* [Exercise prompt]: Go through the material and copy each line in which the word "computer" shows up.

* [The data]:
__________

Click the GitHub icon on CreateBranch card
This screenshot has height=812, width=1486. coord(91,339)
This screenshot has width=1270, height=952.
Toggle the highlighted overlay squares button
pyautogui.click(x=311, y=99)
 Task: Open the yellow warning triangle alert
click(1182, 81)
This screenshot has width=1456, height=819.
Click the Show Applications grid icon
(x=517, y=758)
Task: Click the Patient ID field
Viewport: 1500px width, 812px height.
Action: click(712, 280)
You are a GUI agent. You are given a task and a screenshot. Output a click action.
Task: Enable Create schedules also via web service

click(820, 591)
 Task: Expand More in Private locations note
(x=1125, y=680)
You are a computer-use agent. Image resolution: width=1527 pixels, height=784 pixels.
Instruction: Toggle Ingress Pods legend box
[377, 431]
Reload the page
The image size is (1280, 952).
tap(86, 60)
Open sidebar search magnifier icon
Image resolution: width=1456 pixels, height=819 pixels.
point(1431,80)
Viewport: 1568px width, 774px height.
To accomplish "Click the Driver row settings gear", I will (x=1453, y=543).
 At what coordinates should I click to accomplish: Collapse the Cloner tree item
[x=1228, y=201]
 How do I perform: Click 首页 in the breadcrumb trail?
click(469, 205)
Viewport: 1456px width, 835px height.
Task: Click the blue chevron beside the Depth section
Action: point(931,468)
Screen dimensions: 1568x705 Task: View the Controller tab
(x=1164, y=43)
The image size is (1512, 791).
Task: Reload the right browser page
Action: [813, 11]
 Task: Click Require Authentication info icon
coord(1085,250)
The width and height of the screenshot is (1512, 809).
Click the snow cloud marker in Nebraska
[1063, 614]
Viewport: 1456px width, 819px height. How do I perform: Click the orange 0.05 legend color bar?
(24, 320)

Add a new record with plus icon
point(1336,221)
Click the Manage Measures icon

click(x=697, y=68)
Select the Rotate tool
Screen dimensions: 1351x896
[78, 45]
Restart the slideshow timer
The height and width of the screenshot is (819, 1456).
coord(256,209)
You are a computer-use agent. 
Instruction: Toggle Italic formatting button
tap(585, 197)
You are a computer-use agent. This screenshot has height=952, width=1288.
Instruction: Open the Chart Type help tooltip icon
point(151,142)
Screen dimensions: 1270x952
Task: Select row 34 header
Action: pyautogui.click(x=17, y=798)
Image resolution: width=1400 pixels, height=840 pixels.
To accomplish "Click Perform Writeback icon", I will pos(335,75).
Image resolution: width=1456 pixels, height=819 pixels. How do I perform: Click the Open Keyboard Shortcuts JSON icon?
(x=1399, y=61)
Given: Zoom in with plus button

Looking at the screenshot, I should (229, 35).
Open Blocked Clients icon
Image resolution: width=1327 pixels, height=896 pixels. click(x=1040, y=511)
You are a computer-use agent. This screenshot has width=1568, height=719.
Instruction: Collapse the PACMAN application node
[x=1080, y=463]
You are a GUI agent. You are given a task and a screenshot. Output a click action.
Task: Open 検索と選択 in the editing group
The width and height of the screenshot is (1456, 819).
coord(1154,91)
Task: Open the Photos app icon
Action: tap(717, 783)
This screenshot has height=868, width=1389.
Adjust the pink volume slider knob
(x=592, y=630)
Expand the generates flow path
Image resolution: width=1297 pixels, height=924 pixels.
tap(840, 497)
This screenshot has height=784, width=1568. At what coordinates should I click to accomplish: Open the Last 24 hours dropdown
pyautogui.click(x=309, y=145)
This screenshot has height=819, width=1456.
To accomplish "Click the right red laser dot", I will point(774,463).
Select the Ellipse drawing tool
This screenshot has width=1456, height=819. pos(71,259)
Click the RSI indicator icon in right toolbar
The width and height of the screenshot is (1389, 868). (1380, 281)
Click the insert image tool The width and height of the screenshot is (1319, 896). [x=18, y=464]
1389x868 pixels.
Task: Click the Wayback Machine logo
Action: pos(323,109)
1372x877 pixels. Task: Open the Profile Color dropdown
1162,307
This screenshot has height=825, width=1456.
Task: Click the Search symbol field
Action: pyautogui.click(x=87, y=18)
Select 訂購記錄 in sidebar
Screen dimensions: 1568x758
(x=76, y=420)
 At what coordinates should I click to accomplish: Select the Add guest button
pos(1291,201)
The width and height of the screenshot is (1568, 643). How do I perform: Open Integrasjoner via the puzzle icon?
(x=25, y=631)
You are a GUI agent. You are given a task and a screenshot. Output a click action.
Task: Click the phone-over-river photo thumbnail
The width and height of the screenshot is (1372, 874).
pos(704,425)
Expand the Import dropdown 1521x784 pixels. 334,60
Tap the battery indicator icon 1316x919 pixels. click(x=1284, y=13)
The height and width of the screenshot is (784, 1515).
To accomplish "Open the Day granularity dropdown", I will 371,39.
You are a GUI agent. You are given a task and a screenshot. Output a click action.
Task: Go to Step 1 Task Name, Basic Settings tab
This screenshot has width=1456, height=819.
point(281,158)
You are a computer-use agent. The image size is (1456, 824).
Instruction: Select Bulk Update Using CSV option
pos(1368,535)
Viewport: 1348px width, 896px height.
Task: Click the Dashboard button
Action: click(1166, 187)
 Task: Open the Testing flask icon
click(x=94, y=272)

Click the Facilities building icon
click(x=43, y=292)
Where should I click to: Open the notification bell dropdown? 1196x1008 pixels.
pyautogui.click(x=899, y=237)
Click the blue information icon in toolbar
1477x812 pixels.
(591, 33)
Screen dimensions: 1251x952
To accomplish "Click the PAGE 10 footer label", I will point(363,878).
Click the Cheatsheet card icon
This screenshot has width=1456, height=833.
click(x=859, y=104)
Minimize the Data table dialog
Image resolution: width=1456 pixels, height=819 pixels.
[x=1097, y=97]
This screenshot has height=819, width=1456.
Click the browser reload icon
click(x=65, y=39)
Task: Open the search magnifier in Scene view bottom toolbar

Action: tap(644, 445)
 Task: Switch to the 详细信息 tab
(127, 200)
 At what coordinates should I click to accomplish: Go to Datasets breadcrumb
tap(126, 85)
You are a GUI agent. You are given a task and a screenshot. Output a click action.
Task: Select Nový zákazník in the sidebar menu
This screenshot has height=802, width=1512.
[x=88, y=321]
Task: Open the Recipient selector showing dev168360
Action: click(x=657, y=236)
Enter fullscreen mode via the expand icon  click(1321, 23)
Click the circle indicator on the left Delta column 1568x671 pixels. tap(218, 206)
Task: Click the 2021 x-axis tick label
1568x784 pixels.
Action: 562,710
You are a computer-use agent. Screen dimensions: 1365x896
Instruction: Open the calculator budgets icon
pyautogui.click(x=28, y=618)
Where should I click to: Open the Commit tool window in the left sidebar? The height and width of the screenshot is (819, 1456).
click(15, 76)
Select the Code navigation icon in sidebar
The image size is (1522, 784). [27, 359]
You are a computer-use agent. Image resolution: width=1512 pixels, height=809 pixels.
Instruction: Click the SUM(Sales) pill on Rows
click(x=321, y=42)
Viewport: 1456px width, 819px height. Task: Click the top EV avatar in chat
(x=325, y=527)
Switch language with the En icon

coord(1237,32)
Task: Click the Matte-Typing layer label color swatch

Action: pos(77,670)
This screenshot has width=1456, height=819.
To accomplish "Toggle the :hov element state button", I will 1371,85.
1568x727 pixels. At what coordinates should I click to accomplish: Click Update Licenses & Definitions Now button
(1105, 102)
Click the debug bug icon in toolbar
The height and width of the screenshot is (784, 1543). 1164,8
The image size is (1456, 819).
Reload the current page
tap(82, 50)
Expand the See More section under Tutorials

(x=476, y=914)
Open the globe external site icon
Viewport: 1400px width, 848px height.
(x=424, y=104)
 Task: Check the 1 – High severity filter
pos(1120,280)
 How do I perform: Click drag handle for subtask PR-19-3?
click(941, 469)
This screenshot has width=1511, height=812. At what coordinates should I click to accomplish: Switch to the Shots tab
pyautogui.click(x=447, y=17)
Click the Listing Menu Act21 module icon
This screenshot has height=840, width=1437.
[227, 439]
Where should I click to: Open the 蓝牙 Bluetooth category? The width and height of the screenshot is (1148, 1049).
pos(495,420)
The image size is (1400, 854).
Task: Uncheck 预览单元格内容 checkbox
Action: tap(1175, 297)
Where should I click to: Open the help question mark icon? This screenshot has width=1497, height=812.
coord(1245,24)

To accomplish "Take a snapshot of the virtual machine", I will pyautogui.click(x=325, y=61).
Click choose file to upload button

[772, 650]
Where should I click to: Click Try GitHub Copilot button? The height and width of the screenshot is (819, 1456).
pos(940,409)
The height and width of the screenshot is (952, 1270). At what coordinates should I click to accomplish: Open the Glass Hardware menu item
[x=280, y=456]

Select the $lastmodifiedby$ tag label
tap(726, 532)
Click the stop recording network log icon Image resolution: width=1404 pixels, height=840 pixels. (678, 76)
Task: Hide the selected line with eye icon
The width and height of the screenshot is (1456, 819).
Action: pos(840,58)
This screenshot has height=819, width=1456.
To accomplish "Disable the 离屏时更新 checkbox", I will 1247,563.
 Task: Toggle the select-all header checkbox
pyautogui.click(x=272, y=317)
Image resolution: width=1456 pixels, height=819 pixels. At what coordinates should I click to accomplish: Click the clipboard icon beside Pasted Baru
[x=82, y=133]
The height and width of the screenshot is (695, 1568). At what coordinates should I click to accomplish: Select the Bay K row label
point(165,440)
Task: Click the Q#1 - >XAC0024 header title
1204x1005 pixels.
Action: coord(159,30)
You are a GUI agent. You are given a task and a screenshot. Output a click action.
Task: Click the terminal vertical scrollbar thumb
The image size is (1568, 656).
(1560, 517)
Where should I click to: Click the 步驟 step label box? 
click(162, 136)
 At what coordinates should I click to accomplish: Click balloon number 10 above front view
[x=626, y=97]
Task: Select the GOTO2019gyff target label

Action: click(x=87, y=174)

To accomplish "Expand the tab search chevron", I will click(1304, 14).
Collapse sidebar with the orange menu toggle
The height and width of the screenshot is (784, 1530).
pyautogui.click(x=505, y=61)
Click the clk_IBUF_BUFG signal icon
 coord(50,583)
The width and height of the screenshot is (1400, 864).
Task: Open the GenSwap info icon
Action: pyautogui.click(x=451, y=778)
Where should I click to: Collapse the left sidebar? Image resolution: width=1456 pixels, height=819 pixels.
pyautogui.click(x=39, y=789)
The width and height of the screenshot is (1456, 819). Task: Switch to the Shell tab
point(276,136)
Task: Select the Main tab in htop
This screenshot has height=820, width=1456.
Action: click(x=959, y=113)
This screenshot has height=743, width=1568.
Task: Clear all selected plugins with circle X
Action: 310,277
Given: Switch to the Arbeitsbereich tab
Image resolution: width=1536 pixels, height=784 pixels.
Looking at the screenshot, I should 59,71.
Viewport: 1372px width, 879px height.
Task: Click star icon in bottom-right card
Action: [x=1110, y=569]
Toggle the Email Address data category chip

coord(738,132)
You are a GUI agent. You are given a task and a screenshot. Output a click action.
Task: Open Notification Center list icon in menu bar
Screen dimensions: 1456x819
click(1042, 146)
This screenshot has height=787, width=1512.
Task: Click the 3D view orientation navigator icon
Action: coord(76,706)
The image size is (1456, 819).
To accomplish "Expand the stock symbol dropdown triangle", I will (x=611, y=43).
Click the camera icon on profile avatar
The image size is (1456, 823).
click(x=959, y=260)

__________

* [Result of the exercise]:
You are a computer-use agent. Image resolution: width=1527 pixels, height=784 pixels.
You are a computer-use agent. 
You are a computer-use agent. This screenshot has height=952, width=1288.
You are a computer-use agent. This screenshot has width=1568, height=719.
You are a computer-use agent. The image size is (1456, 824).
You are a computer-use agent. Screen dimensions: 1365x896
You are a computer-use agent. Image resolution: width=1512 pixels, height=809 pixels.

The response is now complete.